Task prompt:
From the entries below, reproduce exactly the line containing "This screenshot has width=646, height=378.", the line containing "Viewport: 1620px width, 792px height.", and every line in between, with nothing added.

Dataset entries
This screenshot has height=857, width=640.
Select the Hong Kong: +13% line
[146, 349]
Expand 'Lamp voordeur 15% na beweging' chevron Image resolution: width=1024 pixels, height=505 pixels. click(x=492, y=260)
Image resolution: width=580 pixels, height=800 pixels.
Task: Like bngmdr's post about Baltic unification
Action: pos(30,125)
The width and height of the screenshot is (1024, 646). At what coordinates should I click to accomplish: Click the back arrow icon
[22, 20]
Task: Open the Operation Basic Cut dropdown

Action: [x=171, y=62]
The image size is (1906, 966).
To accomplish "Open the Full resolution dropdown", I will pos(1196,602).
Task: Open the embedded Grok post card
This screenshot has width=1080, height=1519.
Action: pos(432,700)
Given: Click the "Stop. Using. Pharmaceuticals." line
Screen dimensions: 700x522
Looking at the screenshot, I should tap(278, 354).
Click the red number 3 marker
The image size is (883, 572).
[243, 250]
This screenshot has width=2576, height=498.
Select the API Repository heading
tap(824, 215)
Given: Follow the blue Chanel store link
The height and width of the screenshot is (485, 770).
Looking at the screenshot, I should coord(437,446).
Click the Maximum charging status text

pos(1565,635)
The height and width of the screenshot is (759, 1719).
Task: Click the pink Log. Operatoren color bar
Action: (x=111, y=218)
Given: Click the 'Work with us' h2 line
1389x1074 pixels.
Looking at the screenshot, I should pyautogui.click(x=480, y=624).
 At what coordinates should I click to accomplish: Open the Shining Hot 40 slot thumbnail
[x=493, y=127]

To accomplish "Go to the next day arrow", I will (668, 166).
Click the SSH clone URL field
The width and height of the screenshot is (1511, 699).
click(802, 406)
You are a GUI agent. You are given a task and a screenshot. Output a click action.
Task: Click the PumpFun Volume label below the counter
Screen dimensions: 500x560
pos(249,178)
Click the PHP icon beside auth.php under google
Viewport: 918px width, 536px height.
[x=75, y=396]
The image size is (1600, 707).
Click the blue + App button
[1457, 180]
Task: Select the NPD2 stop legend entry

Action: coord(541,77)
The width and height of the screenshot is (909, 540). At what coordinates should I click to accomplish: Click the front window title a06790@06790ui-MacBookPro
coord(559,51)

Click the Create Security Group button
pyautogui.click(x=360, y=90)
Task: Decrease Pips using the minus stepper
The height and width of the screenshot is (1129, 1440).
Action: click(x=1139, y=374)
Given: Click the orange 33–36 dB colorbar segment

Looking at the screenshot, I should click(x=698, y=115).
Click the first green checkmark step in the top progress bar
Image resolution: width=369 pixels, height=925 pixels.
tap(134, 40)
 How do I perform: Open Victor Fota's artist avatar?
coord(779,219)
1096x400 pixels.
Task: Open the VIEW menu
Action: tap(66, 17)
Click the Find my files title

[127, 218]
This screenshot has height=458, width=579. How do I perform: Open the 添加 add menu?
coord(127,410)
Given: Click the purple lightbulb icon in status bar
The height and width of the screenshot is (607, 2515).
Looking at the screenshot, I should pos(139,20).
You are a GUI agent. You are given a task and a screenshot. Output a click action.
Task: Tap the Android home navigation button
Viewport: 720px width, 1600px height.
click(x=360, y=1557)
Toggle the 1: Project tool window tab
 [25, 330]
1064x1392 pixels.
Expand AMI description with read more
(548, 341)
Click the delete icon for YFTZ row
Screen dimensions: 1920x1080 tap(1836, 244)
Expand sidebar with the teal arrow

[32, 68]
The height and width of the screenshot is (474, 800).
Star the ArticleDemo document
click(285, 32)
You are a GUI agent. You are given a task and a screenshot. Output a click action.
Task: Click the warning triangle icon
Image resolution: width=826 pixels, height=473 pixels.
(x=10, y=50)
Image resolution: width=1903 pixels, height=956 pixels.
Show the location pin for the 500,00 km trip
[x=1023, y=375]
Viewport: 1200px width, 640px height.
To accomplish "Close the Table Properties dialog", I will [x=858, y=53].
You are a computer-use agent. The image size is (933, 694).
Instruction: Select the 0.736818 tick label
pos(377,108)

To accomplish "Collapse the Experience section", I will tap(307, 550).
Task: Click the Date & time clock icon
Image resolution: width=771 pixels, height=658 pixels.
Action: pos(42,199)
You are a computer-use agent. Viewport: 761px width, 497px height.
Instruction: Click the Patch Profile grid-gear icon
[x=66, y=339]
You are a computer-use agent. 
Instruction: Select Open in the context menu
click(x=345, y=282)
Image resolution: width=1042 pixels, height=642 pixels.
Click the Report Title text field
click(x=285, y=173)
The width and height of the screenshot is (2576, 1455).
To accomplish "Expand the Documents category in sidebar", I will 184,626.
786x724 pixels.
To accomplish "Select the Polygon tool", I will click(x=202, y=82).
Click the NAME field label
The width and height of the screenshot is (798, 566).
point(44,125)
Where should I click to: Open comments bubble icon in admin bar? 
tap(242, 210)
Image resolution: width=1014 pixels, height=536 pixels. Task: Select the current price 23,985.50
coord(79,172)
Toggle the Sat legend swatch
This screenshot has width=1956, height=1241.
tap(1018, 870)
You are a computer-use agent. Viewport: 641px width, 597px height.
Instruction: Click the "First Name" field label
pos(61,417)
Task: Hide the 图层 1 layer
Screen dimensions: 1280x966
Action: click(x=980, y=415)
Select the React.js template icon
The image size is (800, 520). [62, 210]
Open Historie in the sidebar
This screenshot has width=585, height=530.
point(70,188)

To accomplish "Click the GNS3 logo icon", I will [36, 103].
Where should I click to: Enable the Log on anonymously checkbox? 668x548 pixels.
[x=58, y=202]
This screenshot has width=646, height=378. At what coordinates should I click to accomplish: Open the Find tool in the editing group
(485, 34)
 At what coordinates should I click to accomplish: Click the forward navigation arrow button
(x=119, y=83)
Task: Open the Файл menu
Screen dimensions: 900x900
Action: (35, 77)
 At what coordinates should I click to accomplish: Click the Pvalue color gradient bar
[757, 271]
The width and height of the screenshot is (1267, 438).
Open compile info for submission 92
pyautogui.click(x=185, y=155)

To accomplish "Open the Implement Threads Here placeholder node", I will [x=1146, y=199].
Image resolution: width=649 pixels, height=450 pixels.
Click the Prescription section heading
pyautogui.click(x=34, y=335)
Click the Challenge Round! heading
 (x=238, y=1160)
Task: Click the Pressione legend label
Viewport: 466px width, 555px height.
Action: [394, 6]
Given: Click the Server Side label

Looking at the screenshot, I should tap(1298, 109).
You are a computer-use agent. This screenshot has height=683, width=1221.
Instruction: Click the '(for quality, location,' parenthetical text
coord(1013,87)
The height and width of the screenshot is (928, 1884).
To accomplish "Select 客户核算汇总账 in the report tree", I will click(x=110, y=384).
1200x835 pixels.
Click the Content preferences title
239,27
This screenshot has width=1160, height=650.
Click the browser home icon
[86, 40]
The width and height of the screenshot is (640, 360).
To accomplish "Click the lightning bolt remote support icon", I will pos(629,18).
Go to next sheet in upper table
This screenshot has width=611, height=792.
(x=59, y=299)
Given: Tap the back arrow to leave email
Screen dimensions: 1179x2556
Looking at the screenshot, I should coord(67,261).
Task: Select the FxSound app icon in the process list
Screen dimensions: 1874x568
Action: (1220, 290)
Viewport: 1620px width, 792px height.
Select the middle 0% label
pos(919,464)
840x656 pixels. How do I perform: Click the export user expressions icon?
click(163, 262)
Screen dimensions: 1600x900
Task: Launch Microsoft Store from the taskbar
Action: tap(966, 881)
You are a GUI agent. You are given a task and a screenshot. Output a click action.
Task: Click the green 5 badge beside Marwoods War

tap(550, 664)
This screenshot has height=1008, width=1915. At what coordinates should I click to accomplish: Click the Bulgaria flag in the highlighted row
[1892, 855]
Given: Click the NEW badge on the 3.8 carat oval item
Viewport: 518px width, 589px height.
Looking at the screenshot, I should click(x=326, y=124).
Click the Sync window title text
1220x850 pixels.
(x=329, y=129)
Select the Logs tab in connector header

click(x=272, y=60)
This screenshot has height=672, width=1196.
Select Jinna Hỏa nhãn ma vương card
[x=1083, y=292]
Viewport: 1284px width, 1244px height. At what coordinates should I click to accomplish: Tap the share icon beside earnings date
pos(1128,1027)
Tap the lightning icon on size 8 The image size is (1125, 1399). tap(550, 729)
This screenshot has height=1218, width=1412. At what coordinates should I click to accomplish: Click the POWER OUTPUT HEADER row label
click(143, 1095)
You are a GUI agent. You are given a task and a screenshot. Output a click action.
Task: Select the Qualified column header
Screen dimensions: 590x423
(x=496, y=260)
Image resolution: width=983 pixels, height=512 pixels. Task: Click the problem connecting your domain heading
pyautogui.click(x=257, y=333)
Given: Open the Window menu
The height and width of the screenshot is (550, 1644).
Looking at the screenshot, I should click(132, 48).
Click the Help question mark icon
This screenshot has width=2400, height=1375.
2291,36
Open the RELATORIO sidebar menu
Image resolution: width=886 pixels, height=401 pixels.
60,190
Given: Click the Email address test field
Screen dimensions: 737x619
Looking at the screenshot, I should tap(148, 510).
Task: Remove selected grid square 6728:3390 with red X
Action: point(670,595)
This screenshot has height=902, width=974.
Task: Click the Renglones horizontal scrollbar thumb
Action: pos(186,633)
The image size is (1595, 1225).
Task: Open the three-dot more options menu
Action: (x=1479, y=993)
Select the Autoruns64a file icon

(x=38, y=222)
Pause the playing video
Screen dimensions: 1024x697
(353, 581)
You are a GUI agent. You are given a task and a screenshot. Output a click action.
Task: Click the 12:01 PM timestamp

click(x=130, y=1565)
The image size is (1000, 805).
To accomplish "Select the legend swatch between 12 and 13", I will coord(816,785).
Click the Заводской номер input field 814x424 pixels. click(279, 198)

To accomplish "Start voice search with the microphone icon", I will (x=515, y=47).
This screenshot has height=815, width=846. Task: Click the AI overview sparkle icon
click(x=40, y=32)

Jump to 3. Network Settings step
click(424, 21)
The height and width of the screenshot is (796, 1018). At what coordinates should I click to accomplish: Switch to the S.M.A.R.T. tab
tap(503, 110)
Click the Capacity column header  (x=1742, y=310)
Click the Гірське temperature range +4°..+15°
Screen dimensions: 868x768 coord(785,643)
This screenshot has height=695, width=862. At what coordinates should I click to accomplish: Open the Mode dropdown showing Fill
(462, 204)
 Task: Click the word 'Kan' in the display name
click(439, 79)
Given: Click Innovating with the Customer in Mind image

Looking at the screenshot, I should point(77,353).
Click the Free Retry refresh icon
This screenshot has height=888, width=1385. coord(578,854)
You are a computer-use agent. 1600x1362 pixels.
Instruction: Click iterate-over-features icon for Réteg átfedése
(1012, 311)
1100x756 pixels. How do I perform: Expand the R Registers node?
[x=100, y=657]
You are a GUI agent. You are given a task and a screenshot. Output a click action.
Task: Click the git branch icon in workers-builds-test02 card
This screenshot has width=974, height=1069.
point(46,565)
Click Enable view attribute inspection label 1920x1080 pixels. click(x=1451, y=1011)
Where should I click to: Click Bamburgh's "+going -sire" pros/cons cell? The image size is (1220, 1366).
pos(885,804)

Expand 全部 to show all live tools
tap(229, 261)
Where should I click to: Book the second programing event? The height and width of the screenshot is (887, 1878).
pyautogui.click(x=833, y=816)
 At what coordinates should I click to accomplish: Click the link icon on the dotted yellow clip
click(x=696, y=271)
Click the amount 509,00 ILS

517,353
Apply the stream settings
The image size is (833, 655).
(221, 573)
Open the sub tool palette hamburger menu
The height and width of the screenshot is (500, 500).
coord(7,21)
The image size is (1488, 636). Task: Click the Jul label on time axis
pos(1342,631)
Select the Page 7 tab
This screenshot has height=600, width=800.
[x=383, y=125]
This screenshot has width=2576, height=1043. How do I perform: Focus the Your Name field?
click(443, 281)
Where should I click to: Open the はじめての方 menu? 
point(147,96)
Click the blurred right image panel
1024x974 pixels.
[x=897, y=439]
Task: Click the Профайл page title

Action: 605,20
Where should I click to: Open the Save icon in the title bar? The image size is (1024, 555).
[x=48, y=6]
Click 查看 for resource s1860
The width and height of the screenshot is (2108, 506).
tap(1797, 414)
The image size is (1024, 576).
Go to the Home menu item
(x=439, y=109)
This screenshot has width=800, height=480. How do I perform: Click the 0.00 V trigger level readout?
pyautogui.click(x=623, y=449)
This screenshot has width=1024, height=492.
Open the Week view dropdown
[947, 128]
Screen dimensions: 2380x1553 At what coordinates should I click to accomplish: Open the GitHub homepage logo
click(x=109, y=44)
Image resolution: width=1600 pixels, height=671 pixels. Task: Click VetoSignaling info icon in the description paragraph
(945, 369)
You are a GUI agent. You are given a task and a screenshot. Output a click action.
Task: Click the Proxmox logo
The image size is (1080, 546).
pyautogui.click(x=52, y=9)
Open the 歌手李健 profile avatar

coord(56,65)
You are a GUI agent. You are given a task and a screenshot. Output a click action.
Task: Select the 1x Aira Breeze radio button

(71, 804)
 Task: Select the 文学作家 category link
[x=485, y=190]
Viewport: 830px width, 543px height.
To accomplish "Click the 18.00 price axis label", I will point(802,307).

Response to the exercise:
This screenshot has width=646, height=378. At what coordinates should I click to accomplish: Open the Find tool in the editing group
(485, 34)
 At what coordinates should I click to accomplish: Click the forward navigation arrow button
(x=119, y=83)
Task: Open the Файл menu
Screen dimensions: 900x900
Action: (35, 77)
 At what coordinates should I click to accomplish: Click the Pvalue color gradient bar
[757, 271]
The width and height of the screenshot is (1267, 438).
Open compile info for submission 92
pyautogui.click(x=185, y=155)

To accomplish "Open the Implement Threads Here placeholder node", I will [x=1146, y=199].
Image resolution: width=649 pixels, height=450 pixels.
Click the Prescription section heading
pyautogui.click(x=34, y=335)
Click the Challenge Round! heading
 (x=238, y=1160)
Task: Click the Pressione legend label
Viewport: 466px width, 555px height.
Action: [394, 6]
Given: Click the Server Side label

Looking at the screenshot, I should tap(1298, 109).
You are a computer-use agent. This screenshot has height=683, width=1221.
Instruction: Click the '(for quality, location,' parenthetical text
coord(1013,87)
The height and width of the screenshot is (928, 1884).
To accomplish "Select 客户核算汇总账 in the report tree", I will click(x=110, y=384).
1200x835 pixels.
Click the Content preferences title
239,27
This screenshot has width=1160, height=650.
Click the browser home icon
[86, 40]
The width and height of the screenshot is (640, 360).
To accomplish "Click the lightning bolt remote support icon", I will pos(629,18).
Go to next sheet in upper table
This screenshot has width=611, height=792.
(x=59, y=299)
Given: Tap the back arrow to leave email
Screen dimensions: 1179x2556
Looking at the screenshot, I should coord(67,261).
Task: Select the FxSound app icon in the process list
Screen dimensions: 1874x568
Action: (1220, 290)
Viewport: 1620px width, 792px height.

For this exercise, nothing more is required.